Dan jika disebutkan tentang syetan, maka ia menghadirkan (perasaan) bahwa Allah berbicara kepadanya untuk memusuhi, menjauhi dan tidak mengikutinya, mengerjakan ketaatan kepada Allah, Allah –Ta’ala- berfirman:
أَلَمْ أَعْهَدْ إِلَيْكُمْ يَا بَنِي آدَمَ أَنْ لَا تَعْبُدُوا الشَّيْطَانَ إِنَّهُ لَكُمْ عَدُوٌّ مُبِينٌ * وَأَنِ اعْبُدُونِي هَذَا صِرَاطٌ مُسْتَقِيمٌ
يس/ 60، 61
“Bukankah Aku telah memerintahkan kepadamu hai Bani Adam supaya kamu tidak menyembah syaitan? Sesungguhnya syaitan itu adalah musuh yang nyata bagi kamu", dan hendaklah kamu menyembah-Ku. Inilah jalan yang lurus”. (QS. Yasiin: 60-61)
Dan jika disebutkan tentang kejujuran dan orang-orang jujur, maka hadirkan (perasaan) bahwa Allah berbicara kepadanya untuk mengamalkannya dan menjadi bagian dari mereka.
Dan jika disebutkan tentang kedustaan dan orang-orang yang berdusta, maka hadirkan (perasaan) bahwa Allah berbicara kepadanya untuk menjauhi dan tidak menjadi bagian dari mereka.
Imam Abu Bakar Al Aajiri –rahimahullah- berkata:
“Kemudian bahwa Allah –‘Azza wa Jalla- telah menganjurkan makhluk-Nya agar mereka mentadabburi Al Qur’an, seraya berfirman:
أَفَلا يَتَدَبَّرُونَ الْقُرْآنَ أَمْ عَلَى قُلُوبٍ أَقْفَالُهَا
مُحَمَّد /24 .
“Maka apakah mereka tidak memperhatikan Al Qur'an ataukah hati mereka terkunci?”. (QS. Muhammad: 24)
Allah –‘Azza wa Jalla- juga berfirman:
أَفَلاَ يَتَدَبَّرُونَ الْقُرْآنَ وَلَوْ كَانَ مِنْ عِندِ غَيْرِ اللهِ لَوَجَدُواْ فِيهِ اخْتِلاَفًا كَثِيراً
النِّسَاءُ/82 .
“Maka apakah mereka tidak memperhatikan Al Qur'an? Kalau kiranya Al Qur'an itu bukan dari sisi Allah, tentulah mereka mendapat pertentangan yang banyak di dalamnya”. (QS. An Nisa’: 82)

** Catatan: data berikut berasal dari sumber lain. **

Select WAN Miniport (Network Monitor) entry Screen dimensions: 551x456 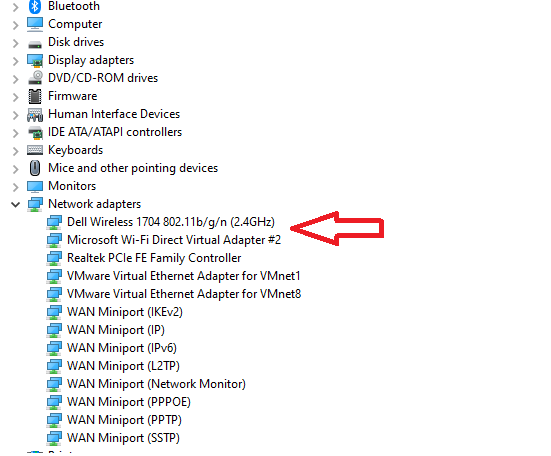(x=156, y=384)
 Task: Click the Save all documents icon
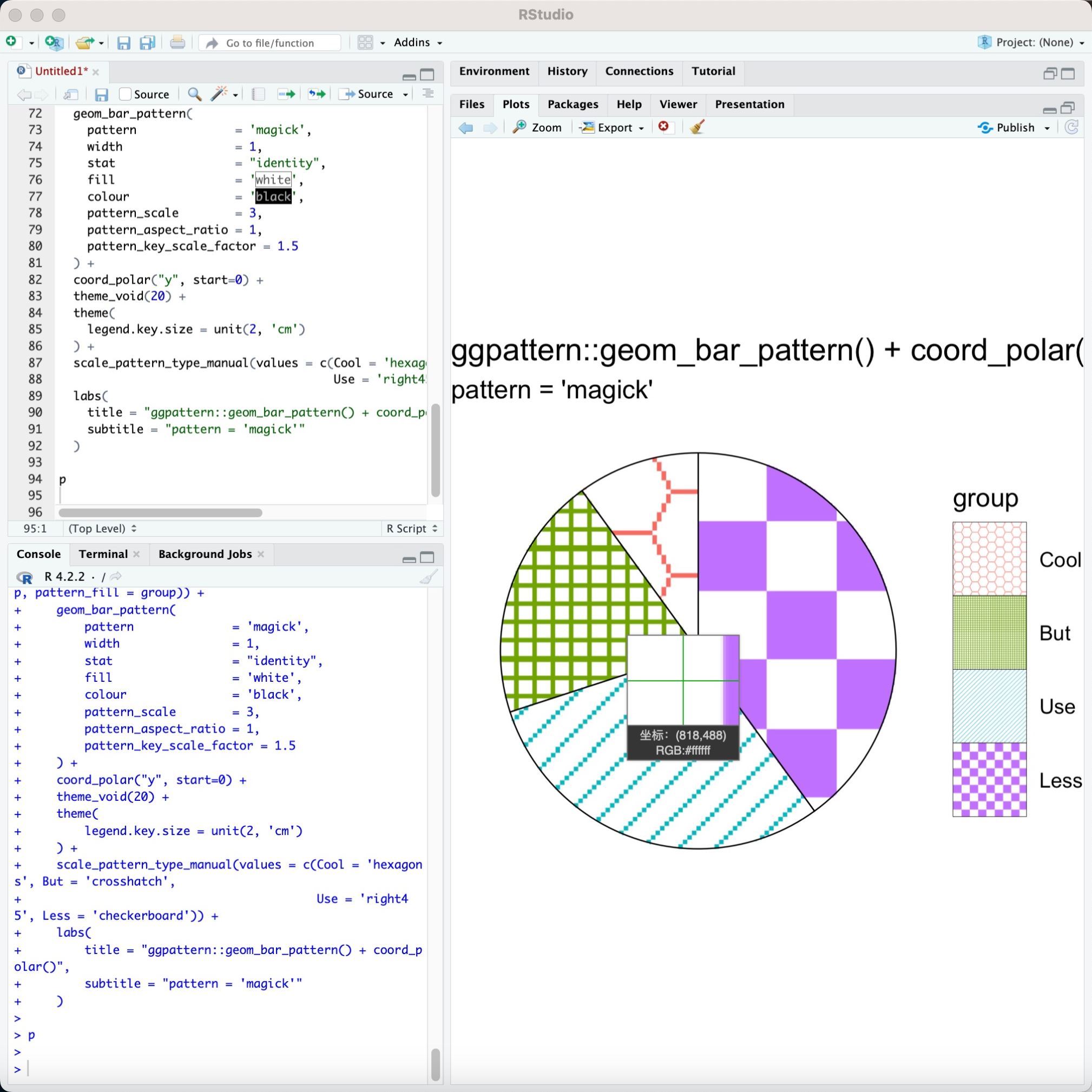point(147,43)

Muhammad bin Husain (Al Aajiri) berkata:
“Tidakkah kalian –semoga Allah merahmati kalian- melihat bahwa Tuhanmu yang mulia, bagaimana Dia menyuruh ciptaan-Nya untuk mentadabburi kalam-Nya, dan barang siapa yang mentadabburi kalam-Nya maka ia akan mengenal Rabb-Nya -‘Azza wa Jalla-, dan akan mengenali keagungan kekuasaan-Nya, dan mengenali keagungan pemberian-Nya kepada orang-orang yang beriman, dan mengenali kewajiban beribadah kepada-Nya, maka ia mengharuskan dirinya dengan kewajiban tersebut, dan berhati-hati dengan apa yang diperingatkan oleh Rabb-Nya yang mulia, dan menyukai apa saja yang disukai oleh-Nya.

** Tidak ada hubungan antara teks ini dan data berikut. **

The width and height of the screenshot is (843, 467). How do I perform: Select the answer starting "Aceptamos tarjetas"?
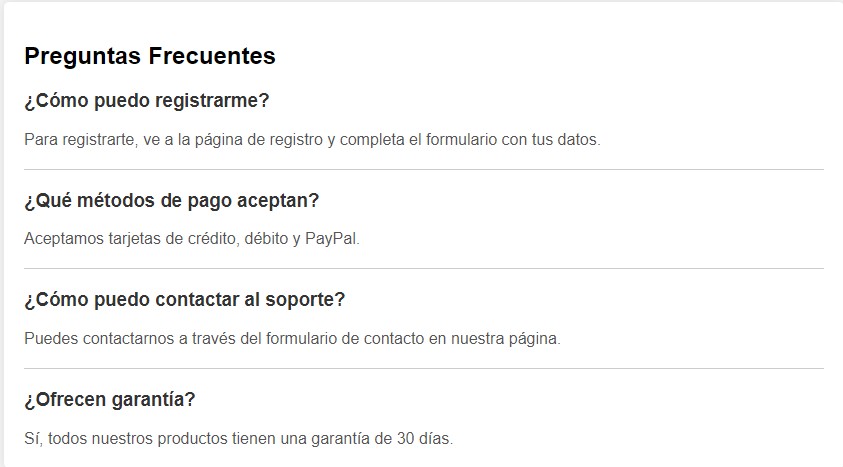pyautogui.click(x=191, y=239)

Barang siapa yang mempunyai sifat seperti ini pada saat tilawah Al Qur’an, dan pada saat mendengarkannya dari orang lain, maka Al Qur’an akan menjadi obat baginya, maka ia akan merasa kaya tanpa harta, merasa mulia tanpa keluarga, dan bahagia dengan perlakuan buruk dari orang lain, obsesinya pada saat membaca surat jika ia memulainya: “Kapan saya bisa mengambil pelajaran dari apa yang saya baca ?, dan tujuannya tidaklah kapan saya menghatamkan surat tersebut ?, akan tetapi tujuannya: “Kapan saya memahami ucapan Allah ?, kapan merasa terancam ?, kapan mengambil pelajaran ?, karena tilawah Al Qur’an adalah ibadah, dan ibadah itu tidak dilakukan dengan kelalaian, semoga Allah senantiasa memberikan taufik-Nya”. (Akhlak Hamalati Al Qur’an: 3)
Dan begitulah hendaknya keadaan berikutnya bersama kitabullah.